▶ **WHAT THE TASK REQUIRES**:
For the string "filter", search the entries below and copy every line where it appears.
DATASET CONTENT START
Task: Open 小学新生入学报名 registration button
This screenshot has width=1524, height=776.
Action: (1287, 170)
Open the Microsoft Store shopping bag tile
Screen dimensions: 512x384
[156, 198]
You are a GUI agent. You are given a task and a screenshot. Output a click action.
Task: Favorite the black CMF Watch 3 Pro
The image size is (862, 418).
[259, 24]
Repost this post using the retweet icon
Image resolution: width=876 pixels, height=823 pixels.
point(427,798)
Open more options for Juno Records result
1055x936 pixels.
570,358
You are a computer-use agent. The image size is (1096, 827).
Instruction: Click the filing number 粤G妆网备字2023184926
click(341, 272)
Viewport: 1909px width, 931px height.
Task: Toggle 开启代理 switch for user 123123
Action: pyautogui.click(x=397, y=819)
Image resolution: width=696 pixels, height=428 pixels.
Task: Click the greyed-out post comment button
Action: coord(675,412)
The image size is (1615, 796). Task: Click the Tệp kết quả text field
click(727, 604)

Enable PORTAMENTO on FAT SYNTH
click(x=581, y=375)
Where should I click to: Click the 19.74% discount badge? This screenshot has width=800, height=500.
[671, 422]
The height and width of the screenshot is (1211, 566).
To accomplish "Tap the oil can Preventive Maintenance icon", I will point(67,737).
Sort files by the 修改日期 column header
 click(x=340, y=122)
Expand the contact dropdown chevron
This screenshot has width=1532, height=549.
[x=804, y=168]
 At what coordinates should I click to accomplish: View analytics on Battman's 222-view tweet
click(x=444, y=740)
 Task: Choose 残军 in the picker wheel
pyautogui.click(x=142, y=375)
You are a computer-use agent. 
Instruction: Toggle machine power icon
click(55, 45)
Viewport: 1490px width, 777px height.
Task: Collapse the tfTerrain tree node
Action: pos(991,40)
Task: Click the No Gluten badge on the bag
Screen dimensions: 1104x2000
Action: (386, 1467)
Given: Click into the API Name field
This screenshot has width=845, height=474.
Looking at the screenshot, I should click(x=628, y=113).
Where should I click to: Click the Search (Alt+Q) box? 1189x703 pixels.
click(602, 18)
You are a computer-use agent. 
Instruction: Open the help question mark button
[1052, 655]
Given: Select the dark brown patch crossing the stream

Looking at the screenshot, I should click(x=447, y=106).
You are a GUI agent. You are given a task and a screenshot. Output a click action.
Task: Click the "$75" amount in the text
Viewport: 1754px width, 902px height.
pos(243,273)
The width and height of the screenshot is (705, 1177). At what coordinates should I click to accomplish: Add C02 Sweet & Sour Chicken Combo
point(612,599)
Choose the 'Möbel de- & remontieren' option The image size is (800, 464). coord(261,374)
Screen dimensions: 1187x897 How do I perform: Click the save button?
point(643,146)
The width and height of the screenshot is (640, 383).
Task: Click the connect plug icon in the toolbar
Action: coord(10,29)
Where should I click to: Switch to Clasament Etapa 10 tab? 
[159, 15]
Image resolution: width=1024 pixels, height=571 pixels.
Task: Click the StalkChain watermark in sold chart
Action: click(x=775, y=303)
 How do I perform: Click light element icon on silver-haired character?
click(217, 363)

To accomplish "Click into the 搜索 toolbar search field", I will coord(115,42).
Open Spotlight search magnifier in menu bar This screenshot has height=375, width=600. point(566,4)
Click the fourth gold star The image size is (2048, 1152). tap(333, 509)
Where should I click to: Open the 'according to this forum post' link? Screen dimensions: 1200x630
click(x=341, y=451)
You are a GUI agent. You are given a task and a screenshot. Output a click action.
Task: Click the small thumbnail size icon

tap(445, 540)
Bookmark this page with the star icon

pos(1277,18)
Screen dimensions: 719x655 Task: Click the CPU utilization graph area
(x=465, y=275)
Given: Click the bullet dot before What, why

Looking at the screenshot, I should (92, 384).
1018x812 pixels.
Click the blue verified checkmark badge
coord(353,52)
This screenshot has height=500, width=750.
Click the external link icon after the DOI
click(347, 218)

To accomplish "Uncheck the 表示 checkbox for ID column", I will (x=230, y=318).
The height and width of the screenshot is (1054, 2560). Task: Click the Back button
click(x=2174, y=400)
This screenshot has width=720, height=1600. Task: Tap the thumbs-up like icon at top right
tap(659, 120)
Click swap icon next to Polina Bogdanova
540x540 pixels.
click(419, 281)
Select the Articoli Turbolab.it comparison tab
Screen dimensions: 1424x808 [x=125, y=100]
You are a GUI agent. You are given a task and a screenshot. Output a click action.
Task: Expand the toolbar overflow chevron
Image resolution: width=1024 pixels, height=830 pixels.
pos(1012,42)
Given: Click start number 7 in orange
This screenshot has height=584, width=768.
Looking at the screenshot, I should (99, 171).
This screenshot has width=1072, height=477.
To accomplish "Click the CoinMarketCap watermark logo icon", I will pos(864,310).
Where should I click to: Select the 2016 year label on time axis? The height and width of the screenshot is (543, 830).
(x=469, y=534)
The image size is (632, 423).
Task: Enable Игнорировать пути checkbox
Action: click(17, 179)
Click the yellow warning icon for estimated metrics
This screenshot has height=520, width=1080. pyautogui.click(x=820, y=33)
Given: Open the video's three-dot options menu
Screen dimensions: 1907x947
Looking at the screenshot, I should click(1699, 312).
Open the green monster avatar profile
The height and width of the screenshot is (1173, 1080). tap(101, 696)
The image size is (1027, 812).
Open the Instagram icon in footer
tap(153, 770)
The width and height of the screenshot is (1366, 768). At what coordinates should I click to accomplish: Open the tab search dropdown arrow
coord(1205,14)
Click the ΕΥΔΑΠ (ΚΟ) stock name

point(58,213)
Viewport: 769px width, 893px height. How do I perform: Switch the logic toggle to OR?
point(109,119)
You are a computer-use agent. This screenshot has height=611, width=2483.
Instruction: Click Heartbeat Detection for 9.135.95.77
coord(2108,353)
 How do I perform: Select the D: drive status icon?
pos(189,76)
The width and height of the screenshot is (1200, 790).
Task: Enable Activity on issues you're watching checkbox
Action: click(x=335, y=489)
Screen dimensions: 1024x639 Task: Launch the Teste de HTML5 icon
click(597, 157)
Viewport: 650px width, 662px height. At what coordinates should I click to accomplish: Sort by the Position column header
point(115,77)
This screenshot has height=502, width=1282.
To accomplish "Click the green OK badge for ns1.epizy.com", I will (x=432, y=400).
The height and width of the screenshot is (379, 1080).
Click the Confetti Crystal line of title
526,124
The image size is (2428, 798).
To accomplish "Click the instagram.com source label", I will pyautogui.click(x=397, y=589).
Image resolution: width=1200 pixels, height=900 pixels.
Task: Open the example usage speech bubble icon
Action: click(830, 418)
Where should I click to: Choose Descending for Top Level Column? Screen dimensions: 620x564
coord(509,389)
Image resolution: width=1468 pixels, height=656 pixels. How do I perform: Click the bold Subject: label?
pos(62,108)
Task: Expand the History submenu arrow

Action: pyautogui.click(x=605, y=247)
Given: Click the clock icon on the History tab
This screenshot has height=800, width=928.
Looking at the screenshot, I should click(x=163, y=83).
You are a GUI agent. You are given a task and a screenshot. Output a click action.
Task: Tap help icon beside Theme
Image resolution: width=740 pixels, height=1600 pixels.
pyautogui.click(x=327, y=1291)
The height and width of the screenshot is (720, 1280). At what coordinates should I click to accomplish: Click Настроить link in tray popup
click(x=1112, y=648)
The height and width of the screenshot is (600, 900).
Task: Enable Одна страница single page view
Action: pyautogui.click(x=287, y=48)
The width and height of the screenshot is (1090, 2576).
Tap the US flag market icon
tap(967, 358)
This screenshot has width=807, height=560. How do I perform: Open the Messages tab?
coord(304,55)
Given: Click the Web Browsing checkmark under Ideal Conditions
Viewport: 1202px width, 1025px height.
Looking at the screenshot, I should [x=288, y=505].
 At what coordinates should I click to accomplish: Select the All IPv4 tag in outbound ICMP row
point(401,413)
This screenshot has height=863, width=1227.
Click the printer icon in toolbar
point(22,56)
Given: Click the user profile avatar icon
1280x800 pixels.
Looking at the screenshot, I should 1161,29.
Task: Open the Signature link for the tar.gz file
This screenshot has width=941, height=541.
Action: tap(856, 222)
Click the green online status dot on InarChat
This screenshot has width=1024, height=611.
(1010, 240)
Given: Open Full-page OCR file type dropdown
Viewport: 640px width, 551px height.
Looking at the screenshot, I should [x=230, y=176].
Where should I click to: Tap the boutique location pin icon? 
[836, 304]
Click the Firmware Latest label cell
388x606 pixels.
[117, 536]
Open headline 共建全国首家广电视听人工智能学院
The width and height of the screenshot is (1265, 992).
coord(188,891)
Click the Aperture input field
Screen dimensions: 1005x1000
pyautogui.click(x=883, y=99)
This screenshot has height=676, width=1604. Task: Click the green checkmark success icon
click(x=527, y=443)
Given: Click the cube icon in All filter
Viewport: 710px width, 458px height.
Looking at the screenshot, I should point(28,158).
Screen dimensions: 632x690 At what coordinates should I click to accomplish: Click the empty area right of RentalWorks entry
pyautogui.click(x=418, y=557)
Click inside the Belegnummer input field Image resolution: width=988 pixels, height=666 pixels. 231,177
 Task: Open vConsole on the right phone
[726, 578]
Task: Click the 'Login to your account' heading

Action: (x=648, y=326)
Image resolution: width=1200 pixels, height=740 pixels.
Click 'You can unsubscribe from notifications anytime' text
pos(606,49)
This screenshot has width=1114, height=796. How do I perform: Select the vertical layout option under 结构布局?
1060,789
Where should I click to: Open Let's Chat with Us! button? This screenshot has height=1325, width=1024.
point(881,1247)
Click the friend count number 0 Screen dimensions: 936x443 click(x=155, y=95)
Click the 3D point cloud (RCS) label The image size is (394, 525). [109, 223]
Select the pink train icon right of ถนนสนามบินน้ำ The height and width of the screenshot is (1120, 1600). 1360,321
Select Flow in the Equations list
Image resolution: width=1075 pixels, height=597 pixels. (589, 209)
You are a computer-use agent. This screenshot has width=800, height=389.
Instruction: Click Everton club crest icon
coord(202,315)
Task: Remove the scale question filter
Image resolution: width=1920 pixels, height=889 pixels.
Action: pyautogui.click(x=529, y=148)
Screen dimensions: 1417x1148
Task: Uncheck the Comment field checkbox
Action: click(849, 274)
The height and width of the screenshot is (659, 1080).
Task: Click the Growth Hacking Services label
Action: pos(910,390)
DATASET CONTENT END
▶ **RESPONSE**:
Given: Click the cube icon in All filter
Task: Remove the scale question filter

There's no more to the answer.